Question

Simplify. Write answers in the form $$a+b i,$$ where $$a$$ and $$b$$ are real numbers.$$\frac{3+2 i}{1-i}+\frac{6+2 i}{1-i}$$

Answer

**step1 Combine the fractions**

Since both fractions have the same denominator, we can combine them by adding their numerators while keeping the denominator unchanged.

$$\frac{3+2 i}{1-i}+\frac{6+2 i}{1-i} = \frac{(3+2 i) + (6+2 i)}{1-i}$$

**step2 Simplify the numerator**

To simplify the numerator, add the real parts together and the imaginary parts together.

$$(3+2 i) + (6+2 i) = (3+6) + (2 i+2 i) = 9 + 4 i$$

Now, the expression becomes:

$$\frac{9+4 i}{1-i}$$

**step3 Eliminate the imaginary part in the denominator**

To express a complex number in the form $$a+b i$$, when it is in a fractional form, we multiply both the numerator and the denominator by the conjugate of the denominator. The conjugate of $$1-i$$ is $$1+i$$.

$$\frac{9+4 i}{1-i} = \frac{(9+4 i)(1+i)}{(1-i)(1+i)}$$

**step4 Multiply the numerator**

Perform the multiplication in the numerator using the distributive property (similar to FOIL method for binomials). Remember that $$i^2 = -1$$.

$$(9+4 i)(1+i) = 9 \times 1 + 9 \times i + 4 i \times 1 + 4 i \times i$$

$$= 9 + 9 i + 4 i + 4 i^2$$

$$= 9 + 13 i + 4(-1)$$

$$= 9 + 13 i - 4$$

$$= 5 + 13 i$$

**step5 Multiply the denominator**

Perform the multiplication in the denominator. This is a product of a complex number and its conjugate, which follows the pattern $$(a-b)(a+b) = a^2 - b^2$$. Remember that $$i^2 = -1$$.

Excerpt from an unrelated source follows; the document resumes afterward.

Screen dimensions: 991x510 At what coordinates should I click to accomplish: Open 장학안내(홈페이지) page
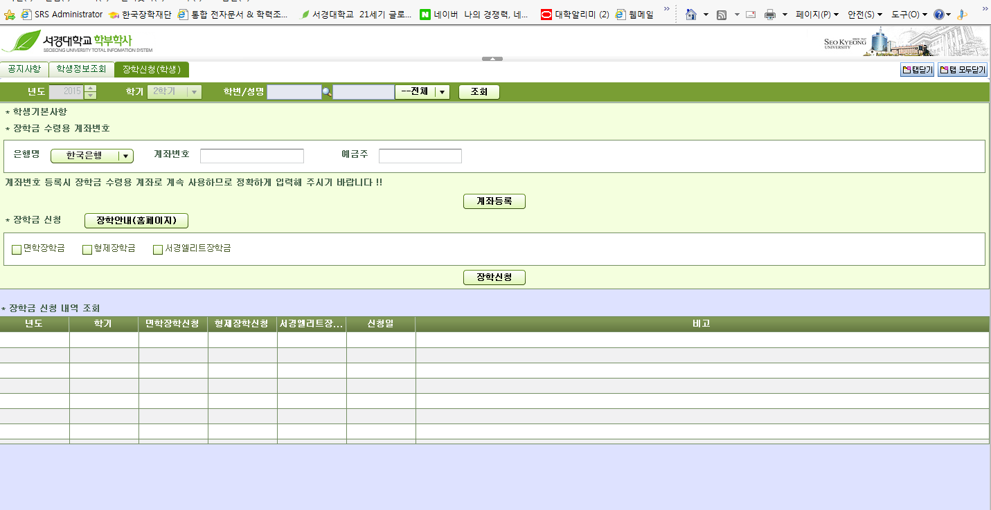click(136, 220)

$$(1-i)(1+i) = 1^2 - i^2$$

$$= 1 - (-1)$$

$$= 1 + 1$$

$$= 2$$

**step6 Write the result in $$a+b i$$ form**

Now substitute the simplified numerator and denominator back into the fraction. Then, separate the real and imaginary parts to express the answer in the required $$a+b i$$ form.

$$\frac{5 + 13 i}{2} = \frac{5}{2} + \frac{13}{2} i$$

Here, $$a = \frac{5}{2}$$ and $$b = \frac{13}{2}$$, which are both real numbers.

Alternative answer

Answer: $\frac{5}{2} + \frac{13}{2}i$ Explain
This is a question about adding and dividing numbers with 'i' (complex numbers). The solving step is:

First, I noticed that both parts of the problem had the same "bottom part" ($1-i$). That's super cool because it means I can just add their "top parts" together, just like adding regular fractions!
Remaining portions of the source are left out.